Being so involved with the Abbey/Place House and the History Society, I was asked to become a Trustee of the Shakespeare Southampton Legacy Trust, a Charity organisation set up by Lord Montagu of Beaulieu (who is a descendent of the family and also the patron of the Titchfield History Society). This was formed to advance research education and heritage of the Wriothesley family ‘The Earls of Southampton’, and to preserve their monument located in the Southampton Chapel within St Peter’s Church Titchfield.
Working on new History Books of the village, I realised than none of these would be suitable for children, so the idea was formed and the start of my venture into writing a children’s history book began.
Ideas grew, mostly in the middle of the night, which I find is the best time for good ideas!!
Luckily for me, I was introduced to a young lady who had written a children’s historic tour of a Cornish village. She agreed to have a look at my ideas and draft copy, coming back with good constructive thoughts on where I should take it.
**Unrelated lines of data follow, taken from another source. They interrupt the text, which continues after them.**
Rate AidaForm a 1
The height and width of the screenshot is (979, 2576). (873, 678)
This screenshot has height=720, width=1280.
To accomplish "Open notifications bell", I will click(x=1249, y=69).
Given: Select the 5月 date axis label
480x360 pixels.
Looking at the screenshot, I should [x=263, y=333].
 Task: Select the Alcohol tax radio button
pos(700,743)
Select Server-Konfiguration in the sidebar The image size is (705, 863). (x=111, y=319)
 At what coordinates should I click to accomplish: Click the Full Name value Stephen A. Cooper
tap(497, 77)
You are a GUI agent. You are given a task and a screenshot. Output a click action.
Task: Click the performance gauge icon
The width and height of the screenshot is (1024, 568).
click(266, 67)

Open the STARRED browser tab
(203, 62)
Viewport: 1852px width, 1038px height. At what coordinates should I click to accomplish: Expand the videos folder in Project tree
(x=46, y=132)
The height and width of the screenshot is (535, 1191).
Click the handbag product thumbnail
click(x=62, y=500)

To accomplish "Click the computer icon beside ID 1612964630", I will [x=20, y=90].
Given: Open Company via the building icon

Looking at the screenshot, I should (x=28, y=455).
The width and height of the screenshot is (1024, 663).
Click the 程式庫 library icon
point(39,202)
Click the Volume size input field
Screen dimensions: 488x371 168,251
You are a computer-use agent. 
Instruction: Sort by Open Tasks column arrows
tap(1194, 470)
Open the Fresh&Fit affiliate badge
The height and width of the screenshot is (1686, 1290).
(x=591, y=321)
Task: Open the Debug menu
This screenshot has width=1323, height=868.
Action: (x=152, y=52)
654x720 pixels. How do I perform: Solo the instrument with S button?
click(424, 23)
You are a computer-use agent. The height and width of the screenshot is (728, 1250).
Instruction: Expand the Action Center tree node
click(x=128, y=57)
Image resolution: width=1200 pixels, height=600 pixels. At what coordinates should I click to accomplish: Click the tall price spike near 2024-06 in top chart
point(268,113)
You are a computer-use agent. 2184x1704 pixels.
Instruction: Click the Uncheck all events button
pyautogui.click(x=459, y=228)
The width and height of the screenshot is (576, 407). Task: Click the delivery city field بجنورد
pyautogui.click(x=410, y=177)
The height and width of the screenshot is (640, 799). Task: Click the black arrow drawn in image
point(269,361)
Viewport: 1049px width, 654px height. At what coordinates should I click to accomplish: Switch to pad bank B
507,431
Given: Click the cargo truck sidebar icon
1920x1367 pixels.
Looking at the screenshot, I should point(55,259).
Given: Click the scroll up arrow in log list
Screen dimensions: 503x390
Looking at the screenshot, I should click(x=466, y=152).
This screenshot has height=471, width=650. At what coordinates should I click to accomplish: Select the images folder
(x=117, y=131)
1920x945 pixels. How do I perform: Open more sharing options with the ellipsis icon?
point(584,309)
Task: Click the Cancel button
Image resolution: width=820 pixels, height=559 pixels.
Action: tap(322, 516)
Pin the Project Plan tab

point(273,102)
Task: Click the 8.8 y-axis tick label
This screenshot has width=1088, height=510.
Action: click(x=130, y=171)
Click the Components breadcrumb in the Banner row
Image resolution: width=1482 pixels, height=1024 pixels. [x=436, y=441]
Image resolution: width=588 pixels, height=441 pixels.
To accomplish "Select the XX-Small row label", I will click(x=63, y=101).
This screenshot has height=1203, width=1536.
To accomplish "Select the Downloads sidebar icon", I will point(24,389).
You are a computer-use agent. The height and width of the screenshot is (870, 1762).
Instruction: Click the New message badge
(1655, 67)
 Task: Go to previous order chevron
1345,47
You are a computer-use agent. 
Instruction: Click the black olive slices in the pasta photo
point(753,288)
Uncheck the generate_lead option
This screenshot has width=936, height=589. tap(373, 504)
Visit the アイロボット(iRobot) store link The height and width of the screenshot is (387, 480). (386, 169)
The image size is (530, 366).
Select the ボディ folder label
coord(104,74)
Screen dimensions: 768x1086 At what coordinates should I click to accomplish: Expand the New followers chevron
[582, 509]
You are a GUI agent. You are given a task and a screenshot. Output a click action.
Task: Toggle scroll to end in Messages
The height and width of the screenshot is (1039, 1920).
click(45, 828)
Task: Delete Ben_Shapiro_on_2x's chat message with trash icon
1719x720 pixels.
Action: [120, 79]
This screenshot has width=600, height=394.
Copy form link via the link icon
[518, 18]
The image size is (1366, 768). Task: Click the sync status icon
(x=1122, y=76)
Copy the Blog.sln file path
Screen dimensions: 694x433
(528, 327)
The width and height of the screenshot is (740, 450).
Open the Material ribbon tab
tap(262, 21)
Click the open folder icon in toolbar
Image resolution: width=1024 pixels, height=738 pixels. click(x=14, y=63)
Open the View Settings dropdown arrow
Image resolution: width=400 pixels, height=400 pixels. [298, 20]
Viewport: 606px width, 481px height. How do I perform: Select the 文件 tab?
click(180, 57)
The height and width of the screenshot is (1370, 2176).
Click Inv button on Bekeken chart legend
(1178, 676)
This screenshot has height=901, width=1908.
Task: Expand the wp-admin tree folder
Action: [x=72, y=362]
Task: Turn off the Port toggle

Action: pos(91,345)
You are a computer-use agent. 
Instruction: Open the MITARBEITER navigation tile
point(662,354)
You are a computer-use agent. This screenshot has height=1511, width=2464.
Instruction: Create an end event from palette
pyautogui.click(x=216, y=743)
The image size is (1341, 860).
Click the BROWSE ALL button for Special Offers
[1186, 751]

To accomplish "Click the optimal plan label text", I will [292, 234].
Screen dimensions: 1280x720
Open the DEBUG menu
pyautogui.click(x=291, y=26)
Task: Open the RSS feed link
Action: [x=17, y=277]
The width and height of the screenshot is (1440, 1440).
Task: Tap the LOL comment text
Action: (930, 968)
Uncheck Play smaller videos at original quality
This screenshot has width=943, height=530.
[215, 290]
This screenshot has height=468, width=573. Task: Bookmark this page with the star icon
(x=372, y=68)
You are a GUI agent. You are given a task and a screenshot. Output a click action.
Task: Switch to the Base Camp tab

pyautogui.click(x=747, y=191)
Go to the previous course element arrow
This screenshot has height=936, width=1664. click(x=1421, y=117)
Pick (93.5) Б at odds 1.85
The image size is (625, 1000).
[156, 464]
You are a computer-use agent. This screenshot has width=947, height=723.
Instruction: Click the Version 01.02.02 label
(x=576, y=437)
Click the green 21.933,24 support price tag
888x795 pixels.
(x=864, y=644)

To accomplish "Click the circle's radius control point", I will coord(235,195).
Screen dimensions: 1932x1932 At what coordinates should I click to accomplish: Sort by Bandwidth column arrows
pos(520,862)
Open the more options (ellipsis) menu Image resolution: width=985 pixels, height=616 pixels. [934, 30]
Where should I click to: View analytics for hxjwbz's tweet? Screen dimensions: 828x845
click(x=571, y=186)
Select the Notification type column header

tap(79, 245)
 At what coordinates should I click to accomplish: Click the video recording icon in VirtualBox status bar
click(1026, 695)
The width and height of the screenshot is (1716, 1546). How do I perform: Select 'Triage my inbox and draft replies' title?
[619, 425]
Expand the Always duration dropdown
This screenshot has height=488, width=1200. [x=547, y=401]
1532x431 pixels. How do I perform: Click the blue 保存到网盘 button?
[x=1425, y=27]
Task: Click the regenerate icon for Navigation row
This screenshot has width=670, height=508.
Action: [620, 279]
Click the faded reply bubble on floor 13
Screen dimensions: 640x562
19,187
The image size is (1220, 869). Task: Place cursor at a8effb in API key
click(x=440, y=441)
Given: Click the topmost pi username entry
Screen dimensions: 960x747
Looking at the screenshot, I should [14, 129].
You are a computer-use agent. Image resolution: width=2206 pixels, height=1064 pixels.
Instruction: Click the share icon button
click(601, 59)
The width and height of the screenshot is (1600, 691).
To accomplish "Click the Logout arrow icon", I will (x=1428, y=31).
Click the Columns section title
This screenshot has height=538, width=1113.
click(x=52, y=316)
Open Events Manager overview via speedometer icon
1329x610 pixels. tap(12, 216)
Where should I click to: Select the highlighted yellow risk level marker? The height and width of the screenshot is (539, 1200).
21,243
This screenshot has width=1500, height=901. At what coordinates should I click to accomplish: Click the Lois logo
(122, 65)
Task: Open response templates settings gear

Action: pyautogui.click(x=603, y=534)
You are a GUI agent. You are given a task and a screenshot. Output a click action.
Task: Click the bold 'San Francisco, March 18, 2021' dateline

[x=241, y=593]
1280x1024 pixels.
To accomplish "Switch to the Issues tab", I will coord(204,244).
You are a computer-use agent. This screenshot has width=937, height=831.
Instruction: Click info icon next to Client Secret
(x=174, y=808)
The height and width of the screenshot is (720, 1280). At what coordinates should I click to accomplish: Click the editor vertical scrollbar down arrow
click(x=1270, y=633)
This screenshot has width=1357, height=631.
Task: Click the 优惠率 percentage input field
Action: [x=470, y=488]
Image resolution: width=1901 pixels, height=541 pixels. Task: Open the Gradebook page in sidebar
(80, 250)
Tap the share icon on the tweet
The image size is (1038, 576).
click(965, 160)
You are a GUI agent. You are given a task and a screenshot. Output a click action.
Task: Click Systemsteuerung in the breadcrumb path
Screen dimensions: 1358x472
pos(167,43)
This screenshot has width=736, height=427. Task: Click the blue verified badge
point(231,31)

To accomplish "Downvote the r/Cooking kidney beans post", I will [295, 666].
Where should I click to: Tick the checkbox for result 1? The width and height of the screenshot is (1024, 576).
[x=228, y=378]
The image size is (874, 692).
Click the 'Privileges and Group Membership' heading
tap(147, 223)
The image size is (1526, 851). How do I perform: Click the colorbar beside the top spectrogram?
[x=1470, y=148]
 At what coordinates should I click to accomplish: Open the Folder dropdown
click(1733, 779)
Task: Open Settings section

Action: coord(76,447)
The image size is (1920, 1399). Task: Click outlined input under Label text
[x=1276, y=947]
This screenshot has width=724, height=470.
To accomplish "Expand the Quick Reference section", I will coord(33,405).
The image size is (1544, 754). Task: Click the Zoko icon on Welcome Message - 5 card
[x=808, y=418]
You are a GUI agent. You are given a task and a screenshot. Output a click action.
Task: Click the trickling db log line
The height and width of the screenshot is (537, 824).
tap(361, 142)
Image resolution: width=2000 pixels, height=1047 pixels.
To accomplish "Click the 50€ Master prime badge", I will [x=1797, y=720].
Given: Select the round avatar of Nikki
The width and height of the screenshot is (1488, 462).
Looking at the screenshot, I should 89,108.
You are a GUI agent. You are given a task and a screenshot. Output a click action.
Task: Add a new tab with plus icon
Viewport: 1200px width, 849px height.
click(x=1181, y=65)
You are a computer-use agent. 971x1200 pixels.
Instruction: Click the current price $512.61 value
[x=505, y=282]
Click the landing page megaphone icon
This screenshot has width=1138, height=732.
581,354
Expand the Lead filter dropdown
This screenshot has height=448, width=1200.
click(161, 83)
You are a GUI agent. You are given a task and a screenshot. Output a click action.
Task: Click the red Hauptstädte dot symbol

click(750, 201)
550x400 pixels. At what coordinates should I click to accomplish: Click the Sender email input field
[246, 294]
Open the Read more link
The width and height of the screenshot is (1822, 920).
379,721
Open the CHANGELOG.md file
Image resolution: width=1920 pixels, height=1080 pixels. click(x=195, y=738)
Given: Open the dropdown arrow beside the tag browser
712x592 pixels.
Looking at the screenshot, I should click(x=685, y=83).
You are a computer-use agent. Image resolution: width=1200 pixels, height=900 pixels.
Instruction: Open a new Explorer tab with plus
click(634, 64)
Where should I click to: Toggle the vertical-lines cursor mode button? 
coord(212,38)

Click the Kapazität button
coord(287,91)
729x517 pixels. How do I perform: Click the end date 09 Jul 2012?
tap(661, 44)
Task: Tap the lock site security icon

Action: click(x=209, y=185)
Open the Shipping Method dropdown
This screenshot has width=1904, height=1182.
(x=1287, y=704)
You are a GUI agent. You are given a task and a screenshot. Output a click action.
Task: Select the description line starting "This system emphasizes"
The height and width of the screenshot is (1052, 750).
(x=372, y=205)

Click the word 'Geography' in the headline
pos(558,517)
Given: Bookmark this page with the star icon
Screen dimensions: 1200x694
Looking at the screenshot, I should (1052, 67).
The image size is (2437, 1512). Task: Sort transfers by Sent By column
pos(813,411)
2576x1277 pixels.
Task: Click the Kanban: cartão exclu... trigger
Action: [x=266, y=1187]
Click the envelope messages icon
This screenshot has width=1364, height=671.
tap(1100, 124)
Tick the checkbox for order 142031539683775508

I also showed a copy to a former headmistress who said that she thought I had mixed the age groups in the book, some parts for younger children and other parts too forward for them, which didn’t work well. She was right! So back to the drawing board, literally, as I thought I had someone lined up for my illustrations but they unfortunately were unable to help in the end, so onwards and upwards, I completed them myself.
My copy finally drawn and the dialogue completed it was time to scan it. This process took ages and when I had finally completed this task, I found that the colour had been taken out in the process (These things are sent to try us!). Would you believe that an old office scanner, took a fraction of the time of this modern version and the results being perfect!
The main part of the book now ready to be sent for print, I turned my attention to the front page! Mmmm what to call it? Luckily a creative friend called to say she had the idea of calling it ‘Footsteps through History’, this could take me onto other books bringing in the village and other parts of this historic area. She went on to suggest that badges could be given for the children to join the ‘Footsteps’ club. This was a great idea, especially for the Junior History Group. With the interest shown by the children and the school in studying local history, I thought that the next step could perhaps take the form of an after school club that had activities and fun ways for the children to take in all that this village has to offer from its interesting past.
In her enthusiasm, she went on to say that we could have board games etc. Whoa! One thing at a time!!!